(SUPPLIED RECORDS)

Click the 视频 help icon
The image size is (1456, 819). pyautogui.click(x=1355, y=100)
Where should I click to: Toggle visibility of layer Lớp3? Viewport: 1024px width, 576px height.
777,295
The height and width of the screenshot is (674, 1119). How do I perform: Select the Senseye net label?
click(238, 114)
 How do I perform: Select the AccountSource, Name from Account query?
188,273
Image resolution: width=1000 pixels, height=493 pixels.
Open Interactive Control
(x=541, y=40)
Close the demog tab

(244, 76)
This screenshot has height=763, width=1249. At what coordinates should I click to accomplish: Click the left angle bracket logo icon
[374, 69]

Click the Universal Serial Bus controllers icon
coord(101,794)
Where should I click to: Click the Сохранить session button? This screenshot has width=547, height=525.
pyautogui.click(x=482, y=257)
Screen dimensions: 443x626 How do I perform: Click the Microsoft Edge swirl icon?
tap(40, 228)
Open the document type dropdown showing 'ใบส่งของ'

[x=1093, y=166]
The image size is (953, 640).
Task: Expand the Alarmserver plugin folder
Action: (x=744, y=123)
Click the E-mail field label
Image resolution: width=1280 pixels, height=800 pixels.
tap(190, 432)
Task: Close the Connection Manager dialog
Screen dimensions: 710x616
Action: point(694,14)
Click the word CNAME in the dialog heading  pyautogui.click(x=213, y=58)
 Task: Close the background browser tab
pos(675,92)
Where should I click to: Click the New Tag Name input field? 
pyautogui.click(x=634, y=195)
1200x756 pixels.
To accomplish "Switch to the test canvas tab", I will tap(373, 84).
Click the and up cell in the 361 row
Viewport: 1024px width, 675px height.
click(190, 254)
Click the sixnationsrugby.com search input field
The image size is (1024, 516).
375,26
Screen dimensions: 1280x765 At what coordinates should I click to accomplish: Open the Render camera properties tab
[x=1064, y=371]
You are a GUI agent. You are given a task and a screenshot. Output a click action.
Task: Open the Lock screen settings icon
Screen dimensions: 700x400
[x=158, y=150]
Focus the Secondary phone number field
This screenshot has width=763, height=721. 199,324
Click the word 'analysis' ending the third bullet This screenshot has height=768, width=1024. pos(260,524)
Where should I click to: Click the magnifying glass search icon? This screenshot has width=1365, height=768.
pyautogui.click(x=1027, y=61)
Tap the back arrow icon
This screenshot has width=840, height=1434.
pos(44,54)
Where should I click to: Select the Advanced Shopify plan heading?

(End SUPPLIED RECORDS)

- _WHAT IS EXPECTED_
Begin with the line containing "Where should I click to: Click the magnifying" and repeat each line exactly until the records above end.

- _TASK ANSWER_
Where should I click to: Click the magnifying glass search icon? This screenshot has width=1365, height=768.
pyautogui.click(x=1027, y=61)
Tap the back arrow icon
This screenshot has width=840, height=1434.
pos(44,54)
Where should I click to: Select the Advanced Shopify plan heading?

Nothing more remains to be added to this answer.